Reviewed By: Michael Mates
This enormously erudite book, and its 12 authors, reemphasize the link between the exegetical writings of the Church Fathers and the text of the Bible, particularly the Gospel of John and the letters of Paul, by showing the development of Trinitarian theology from post-New Testament times to the 4th century. The authors write as heirs of the shift from the "older history-of-doctrine method, to the study of early biblical interpretation" (5). They generally accept the plain-sense integrity of the NT texts, except for two passages in which Rudolph Bultmann has a walk-on part describing the Father-Son relation in the Fourth Gospel as a "Gnostic Redeemer Myth" (94).
While closing the gap between the Bible and the fathers, the authors also argue that the distance between ancient texts and modern interpreters "is not a yawning abyss but is filled with the continuity of custom and tradition" (20). Several authors use that ancient-to-modern continuity to ignore the fathers and deal directly with the NT. However, all of them perform their exegeses with thoroughgoing skill, as they establish the flow from text to doctrines and creeds, "in multiple and sometimes circuitous channels" (23), to establish the doctrine that Father, Son and Holy Spirit are co-equally God. (Not all the authors subscribe to Nicene Trinitarian orthodoxy, and some show Arian sympathies, but they are in general agreement about what happened.)
Of interest is Tertullian's argument, from the Latin text of John 10.30, that Jesus and the Father are "one thing (unum)," but not "one person (unus)." Tertullian illustrates this by saying: "The ray is extended from the sun, it is still part of the whole; the sun will still be in the ray, because it is a ray of the sun" (115).
Implicitly opposed to the use of Latin in the argument, another author argues that Latin can lead the exegete astray, citing the Latin translation from the Greek of John 1.3: omnia per ipsum facta sunt, "All things were made through him." The Latin facta sunt is ambiguous, he argues, because facta can be the past participle of facio (made) or of fio (became) (128), thus muddying the issue of which Greek verb was used. Chosing facio supported a belief among some Latin readers that there was no distinction between the Logos and the things that were made - that is, they subscribed to the Arian belief that Christ was created at some point in time. The Greek verb egeneto ("became"), is completely different from the verb "to make" s(poiein) and thus avoids the ambiguity.
All this comes under the heading of "The Perfidy of Translators." It's interesting to note that the age-old antipathy in Classics departments, between Latinists and Hellenists, is alive and well, as well, in theology faculties!
(By the way, this reviewer doesn't grasp the distinction that the author draws between fio and facio, and the effect of the distinction, but takes it on faith that others did.)

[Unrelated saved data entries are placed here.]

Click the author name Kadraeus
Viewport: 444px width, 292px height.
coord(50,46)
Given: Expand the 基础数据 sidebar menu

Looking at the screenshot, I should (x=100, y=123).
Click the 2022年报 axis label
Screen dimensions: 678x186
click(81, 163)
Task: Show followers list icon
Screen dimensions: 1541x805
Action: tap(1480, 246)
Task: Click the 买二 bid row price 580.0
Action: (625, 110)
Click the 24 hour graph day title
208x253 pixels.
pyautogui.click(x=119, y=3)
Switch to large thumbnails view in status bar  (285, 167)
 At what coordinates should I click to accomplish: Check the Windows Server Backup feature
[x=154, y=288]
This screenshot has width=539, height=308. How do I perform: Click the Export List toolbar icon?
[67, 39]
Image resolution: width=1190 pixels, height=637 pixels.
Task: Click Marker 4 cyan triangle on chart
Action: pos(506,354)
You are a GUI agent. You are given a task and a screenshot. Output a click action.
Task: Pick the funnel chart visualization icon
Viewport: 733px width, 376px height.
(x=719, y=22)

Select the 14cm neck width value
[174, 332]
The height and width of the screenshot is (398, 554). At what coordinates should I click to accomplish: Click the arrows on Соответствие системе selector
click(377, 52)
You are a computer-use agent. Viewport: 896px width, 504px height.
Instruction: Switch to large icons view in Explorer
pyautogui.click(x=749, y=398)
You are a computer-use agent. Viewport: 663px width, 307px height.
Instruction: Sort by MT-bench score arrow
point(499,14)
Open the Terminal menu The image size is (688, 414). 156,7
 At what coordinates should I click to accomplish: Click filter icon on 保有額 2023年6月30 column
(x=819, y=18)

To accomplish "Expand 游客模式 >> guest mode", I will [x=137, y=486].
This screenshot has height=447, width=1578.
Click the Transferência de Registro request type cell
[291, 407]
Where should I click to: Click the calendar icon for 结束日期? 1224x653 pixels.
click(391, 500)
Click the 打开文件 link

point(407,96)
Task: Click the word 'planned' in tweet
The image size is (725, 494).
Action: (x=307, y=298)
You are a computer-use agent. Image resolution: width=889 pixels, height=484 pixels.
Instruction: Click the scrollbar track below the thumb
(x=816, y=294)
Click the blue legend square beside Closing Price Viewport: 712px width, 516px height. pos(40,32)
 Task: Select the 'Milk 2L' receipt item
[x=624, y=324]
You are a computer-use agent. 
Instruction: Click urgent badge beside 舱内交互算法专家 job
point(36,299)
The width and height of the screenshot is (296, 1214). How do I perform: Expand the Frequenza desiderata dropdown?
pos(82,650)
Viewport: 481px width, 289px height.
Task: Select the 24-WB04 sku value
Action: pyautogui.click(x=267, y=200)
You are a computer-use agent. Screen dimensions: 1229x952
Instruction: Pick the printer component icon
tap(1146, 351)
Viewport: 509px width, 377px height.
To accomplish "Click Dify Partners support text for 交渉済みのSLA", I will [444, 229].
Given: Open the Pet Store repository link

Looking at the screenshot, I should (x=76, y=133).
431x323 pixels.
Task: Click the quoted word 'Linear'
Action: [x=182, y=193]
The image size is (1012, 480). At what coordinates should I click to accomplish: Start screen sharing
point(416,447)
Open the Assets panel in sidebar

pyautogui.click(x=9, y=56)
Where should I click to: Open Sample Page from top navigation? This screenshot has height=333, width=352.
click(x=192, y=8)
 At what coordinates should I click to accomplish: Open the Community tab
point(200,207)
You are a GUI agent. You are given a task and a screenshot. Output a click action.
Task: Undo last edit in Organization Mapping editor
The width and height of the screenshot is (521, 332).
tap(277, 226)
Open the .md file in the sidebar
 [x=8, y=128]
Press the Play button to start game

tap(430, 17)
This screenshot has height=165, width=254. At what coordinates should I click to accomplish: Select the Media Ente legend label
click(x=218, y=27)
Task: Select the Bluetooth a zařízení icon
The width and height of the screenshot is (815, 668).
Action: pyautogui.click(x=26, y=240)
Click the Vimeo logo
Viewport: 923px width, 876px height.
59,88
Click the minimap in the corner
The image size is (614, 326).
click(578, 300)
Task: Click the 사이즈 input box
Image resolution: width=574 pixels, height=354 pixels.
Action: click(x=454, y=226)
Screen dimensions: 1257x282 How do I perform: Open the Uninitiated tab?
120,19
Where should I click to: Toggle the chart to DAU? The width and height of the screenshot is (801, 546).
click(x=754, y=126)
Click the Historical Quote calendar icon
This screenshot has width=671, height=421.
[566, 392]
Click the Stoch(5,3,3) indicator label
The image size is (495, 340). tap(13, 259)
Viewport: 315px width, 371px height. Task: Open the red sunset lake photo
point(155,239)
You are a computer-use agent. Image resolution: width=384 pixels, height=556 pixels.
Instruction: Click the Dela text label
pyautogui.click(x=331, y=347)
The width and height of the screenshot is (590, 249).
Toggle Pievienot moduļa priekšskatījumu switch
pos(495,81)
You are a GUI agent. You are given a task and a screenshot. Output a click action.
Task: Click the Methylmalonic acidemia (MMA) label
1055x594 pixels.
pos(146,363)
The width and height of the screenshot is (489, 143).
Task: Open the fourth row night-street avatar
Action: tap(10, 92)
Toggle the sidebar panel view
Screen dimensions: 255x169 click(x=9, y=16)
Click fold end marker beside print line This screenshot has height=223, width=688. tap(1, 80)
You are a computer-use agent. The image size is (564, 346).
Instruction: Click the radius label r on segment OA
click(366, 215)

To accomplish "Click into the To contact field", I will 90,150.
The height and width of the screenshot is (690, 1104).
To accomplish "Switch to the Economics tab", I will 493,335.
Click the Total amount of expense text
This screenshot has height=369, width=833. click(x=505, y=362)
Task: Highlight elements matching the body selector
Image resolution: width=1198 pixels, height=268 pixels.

Also of interest is Basil of Caesarea's meditation on the preexistence of Christ. He argues that "In the beginning" uses a "multivalence[d]... term," and that there are events prior to many beginnings, as when "the letters are the beginning of a word when they are put together" (137). Basil also discusses the importance of the Greek word pros ("with") in John 1:1: "If John 1.1had said that the Word was "in" God, then it would lend support to the Marcellan position that Father and Son are really one individual existent" (145). The author could also have pointed out that pros speaks of an active "withness," as opposed to the other Greek word for "with" (syn), which has a quieter feel to it.
There is, of course, much more in this well-stuffed jewel bag of a book, which, in my book, gets five stars for interest, depth and comprehensiveness.